Now, my husband was not blaming me for a home that was less than Instagrammable. He wasn’t blaming me for anything and didn’t care that he filtered through a mountain of clothes each morning or that I hadn’t organised a date night in months (maybe even a year?). He didn’t care because he didn’t link any of this to his self-worth or sanity as I did. He knew that life happens and that, like him, I don’t always have the time or energy to do the things that sit at the bottom of my priorities. I was beating myself up over things I thought a good wife should do.

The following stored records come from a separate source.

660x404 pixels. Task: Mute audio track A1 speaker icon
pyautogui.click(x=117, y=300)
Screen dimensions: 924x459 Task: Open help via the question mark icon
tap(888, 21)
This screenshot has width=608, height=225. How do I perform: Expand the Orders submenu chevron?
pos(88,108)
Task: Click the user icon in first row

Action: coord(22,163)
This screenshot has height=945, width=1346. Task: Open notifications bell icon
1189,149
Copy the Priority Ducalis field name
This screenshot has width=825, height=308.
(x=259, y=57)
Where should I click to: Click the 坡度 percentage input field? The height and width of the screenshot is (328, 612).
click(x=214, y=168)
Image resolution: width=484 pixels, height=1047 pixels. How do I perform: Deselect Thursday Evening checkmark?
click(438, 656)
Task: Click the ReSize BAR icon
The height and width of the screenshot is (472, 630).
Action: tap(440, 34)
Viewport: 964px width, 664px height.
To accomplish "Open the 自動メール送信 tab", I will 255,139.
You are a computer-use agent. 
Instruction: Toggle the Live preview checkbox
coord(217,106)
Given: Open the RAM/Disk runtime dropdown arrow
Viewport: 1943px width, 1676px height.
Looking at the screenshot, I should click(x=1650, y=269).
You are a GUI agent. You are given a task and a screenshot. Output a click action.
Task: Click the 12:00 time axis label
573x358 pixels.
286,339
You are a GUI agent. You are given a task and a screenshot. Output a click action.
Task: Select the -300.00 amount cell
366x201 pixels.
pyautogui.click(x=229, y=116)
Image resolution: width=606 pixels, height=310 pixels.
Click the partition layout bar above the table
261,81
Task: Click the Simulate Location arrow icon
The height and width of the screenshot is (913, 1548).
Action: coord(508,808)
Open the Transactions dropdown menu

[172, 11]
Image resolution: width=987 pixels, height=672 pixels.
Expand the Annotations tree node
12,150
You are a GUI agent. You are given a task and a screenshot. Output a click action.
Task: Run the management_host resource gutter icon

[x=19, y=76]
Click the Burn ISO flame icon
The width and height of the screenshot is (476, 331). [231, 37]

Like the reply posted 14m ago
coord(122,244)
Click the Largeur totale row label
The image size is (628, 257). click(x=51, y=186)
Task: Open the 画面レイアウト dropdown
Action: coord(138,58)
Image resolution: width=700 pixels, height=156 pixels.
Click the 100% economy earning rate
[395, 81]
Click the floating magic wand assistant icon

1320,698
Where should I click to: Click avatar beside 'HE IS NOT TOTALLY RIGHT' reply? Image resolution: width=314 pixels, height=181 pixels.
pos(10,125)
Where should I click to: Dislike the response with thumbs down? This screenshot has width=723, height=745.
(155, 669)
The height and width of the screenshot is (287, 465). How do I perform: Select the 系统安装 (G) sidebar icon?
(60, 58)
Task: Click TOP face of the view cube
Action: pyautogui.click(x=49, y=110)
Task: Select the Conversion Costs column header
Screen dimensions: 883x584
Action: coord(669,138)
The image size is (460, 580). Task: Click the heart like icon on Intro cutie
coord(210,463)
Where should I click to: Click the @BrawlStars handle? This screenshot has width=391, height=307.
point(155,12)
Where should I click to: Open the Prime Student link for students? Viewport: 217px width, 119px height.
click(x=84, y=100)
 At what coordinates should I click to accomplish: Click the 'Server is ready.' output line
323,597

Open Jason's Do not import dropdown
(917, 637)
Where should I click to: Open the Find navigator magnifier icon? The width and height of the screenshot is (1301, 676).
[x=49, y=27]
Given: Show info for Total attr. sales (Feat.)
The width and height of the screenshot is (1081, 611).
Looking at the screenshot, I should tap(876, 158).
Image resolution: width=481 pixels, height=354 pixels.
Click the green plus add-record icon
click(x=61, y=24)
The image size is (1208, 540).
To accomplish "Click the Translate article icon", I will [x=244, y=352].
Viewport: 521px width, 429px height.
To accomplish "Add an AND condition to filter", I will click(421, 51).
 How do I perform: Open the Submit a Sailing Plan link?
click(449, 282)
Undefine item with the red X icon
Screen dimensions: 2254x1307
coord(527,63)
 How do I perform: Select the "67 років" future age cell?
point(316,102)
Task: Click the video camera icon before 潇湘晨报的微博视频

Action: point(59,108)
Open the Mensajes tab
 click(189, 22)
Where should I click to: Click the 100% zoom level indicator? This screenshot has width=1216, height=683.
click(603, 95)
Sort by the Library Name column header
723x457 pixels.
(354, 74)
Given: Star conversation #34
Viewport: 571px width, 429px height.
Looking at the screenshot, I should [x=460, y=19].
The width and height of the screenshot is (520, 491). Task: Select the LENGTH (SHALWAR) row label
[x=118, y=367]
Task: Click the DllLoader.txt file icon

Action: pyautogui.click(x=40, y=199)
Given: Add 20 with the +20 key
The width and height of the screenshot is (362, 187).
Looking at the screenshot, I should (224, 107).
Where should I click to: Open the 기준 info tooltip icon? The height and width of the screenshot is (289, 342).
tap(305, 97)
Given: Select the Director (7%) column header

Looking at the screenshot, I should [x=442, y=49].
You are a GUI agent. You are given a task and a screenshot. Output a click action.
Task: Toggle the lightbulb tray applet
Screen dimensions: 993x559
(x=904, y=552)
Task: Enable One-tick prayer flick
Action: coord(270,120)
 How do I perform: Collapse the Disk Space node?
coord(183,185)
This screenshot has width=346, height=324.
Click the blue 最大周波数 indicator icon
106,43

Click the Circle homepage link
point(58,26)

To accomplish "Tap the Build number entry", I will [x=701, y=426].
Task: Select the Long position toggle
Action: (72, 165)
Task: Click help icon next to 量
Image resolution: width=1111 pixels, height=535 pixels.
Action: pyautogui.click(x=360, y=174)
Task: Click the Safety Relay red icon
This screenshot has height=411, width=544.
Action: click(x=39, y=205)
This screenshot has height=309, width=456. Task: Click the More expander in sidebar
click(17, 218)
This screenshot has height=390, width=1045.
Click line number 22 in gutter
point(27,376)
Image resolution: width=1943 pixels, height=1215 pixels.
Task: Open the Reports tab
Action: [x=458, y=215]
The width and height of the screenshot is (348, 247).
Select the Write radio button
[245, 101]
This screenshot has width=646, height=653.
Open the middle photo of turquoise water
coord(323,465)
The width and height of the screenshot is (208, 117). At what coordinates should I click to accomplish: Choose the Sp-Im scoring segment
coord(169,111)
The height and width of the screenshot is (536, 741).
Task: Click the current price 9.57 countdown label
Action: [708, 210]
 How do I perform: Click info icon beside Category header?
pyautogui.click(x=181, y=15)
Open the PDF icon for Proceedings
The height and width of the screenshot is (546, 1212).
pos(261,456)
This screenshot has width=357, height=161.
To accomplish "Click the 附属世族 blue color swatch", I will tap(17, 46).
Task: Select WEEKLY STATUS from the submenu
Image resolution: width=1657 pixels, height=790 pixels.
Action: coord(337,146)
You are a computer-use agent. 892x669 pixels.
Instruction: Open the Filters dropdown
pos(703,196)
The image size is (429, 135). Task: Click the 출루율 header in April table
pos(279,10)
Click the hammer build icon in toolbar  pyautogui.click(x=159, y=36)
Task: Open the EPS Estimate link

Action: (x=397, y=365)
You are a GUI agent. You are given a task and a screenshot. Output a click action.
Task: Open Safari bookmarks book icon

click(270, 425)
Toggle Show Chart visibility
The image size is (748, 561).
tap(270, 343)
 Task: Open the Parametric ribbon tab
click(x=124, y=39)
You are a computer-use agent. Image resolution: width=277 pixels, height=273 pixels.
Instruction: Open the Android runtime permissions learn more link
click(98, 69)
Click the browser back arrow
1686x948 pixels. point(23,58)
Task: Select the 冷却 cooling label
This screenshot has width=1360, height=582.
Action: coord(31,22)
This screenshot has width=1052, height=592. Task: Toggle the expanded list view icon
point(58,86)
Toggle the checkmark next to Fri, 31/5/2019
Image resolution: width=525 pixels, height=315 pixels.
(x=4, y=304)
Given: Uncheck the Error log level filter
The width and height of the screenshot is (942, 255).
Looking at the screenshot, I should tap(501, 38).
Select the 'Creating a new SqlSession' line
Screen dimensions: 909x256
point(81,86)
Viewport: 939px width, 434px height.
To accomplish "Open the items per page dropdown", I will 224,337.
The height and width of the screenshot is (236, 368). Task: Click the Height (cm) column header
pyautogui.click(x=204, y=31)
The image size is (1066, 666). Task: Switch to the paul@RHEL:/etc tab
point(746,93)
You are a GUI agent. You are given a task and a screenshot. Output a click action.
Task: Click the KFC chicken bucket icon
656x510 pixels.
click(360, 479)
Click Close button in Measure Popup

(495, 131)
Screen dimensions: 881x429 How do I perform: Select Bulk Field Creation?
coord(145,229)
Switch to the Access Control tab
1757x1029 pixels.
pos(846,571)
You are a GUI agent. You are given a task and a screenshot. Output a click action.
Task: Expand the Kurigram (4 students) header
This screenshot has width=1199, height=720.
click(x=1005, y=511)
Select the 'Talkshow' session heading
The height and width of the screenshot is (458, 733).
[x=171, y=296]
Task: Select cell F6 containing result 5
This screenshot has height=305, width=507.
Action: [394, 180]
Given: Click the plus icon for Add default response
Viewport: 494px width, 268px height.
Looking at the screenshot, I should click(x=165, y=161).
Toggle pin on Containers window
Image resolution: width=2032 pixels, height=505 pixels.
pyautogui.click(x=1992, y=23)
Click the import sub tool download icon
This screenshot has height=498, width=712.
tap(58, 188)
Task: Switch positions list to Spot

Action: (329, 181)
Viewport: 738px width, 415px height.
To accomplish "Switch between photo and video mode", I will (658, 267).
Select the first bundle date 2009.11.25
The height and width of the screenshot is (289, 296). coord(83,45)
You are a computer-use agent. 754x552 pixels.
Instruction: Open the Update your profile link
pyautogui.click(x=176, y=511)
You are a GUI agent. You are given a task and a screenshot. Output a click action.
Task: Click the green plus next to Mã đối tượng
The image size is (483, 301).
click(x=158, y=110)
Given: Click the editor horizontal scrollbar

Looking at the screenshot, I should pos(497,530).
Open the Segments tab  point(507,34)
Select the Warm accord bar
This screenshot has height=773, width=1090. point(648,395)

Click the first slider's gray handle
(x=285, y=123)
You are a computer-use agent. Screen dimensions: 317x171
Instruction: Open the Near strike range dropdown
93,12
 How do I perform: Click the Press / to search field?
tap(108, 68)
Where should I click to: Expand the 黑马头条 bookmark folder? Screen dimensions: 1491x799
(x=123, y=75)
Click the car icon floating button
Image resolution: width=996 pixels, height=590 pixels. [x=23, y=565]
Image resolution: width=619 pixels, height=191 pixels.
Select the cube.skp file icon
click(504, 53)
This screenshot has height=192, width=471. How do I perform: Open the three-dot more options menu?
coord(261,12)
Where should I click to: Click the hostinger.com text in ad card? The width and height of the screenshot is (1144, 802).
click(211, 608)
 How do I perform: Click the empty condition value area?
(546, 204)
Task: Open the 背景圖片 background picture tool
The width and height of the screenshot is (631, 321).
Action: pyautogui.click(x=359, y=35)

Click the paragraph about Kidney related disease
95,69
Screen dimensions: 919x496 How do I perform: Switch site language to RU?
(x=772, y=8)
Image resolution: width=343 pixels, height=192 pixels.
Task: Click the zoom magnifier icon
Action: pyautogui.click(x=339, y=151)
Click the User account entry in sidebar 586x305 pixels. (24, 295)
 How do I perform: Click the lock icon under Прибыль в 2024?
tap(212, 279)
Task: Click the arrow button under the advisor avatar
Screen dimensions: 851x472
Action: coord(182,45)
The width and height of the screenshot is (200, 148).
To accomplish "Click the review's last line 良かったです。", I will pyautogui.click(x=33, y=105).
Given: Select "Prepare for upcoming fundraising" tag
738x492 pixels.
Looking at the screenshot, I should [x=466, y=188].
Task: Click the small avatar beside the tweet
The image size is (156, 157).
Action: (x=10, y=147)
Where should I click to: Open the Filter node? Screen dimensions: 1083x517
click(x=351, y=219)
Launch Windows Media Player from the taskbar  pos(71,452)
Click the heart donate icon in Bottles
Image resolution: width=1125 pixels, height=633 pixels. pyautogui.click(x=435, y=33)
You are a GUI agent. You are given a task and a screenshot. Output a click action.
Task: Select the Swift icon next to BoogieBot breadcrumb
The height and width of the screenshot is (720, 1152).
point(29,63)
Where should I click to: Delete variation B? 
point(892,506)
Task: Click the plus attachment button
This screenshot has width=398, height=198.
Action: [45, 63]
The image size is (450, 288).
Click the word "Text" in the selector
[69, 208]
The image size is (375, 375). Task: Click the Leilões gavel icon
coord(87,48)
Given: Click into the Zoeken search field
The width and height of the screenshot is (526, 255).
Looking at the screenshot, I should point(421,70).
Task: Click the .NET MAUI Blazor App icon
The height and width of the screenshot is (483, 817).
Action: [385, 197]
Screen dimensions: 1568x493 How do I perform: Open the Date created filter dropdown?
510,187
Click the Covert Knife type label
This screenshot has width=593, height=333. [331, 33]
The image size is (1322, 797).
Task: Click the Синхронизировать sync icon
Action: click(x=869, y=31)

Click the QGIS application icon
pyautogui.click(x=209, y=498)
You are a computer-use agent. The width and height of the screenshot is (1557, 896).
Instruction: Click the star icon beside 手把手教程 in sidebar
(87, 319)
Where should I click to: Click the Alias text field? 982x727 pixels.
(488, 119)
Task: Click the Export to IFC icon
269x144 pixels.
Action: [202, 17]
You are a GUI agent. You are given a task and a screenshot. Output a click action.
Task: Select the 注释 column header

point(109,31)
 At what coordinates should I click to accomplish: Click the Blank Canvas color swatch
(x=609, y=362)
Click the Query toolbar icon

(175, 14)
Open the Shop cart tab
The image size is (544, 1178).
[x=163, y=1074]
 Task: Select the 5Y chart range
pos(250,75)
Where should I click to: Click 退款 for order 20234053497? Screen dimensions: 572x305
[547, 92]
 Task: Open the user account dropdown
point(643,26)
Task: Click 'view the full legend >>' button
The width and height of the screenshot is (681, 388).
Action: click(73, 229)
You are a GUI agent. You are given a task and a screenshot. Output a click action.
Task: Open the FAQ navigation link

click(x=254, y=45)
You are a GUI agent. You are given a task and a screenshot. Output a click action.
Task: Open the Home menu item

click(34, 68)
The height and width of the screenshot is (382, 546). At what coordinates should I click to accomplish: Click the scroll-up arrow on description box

Then, I thought, what constitutes a ‘good wife’ (or anyone who considers themselves in the female role in a relationship)? And like anyone dealing with an existential crisis, I decided to google it. ‘What makes a good wife?’ I typed, and google spat out 2,700,000,000 results. The first index seemed very biblical and placed “caring and compassion” at the top, which is relevant to being not only a good wife but a good person. The next result, a list from thinkaloud.net (a site that claims to be a “destination where you’ll find stories about every step you, as a woman, take.”) reads, “There is no such thing as a perfect wife, but if you find one that makes time for you in her busy schedule, she’s a keeper.” It goes on, “A woman who works hard to find quality time for her hubby is worth her weight in gold. Instead of finding excuses for her overly busy schedule, she makes her husband a priority.” We’re only at the second point, and I’m already discovering I am a terrible wife (ha!). Most of these lists were wildly religious, outdated, offensive and laugh-out-loud ridiculous. But of the lists I read, they all seemed to have a common chorus; the wife was in the supportive role and implied it was her sole purpose to allow him to shine. So, out of curiosity, I typed ‘What makes a good husband?’ which revealed just 1,800,000,000 results themed around his inner qualities and personal growth, unlike the wife whose most favourable quality is tending to the needs of her husband. It’s hard to believe in 2022 that such lists exist, but sadly they do.
So where to next? After much tongue-biting from both of us, we resisted getting into the usual around-in-circles argument. Instead, we listened to each other and agreed on a few key changes, including continuing this conversation – we love each other deeply. Still, we both had to get out of snooze-mode. He agreed to help with the domestic chores and schedule time for me to have a regular exercise/"me" time routine (just as he does), which will lighten my mental load and reduce the risk of burnout. I agreed to talk with him more about what was going through my mind and thus be a bit kinder to him. And prioritise my need for “me” time by scheduling it. We also agreed it was both of our roles to make more effort for each other in terms of organising a date night, including arranging a babysitter – another task that felt like it was exclusively mine.
We haven’t had time for our date night (yet), but we do put down our phones and interact much more than we did a few weeks ago. Habits take time to break, but since our conversation, we both have put in the effort to work together instead of feeling like we’re operating against each other – and most importantly, we are starting to feel a lot more like equal partners.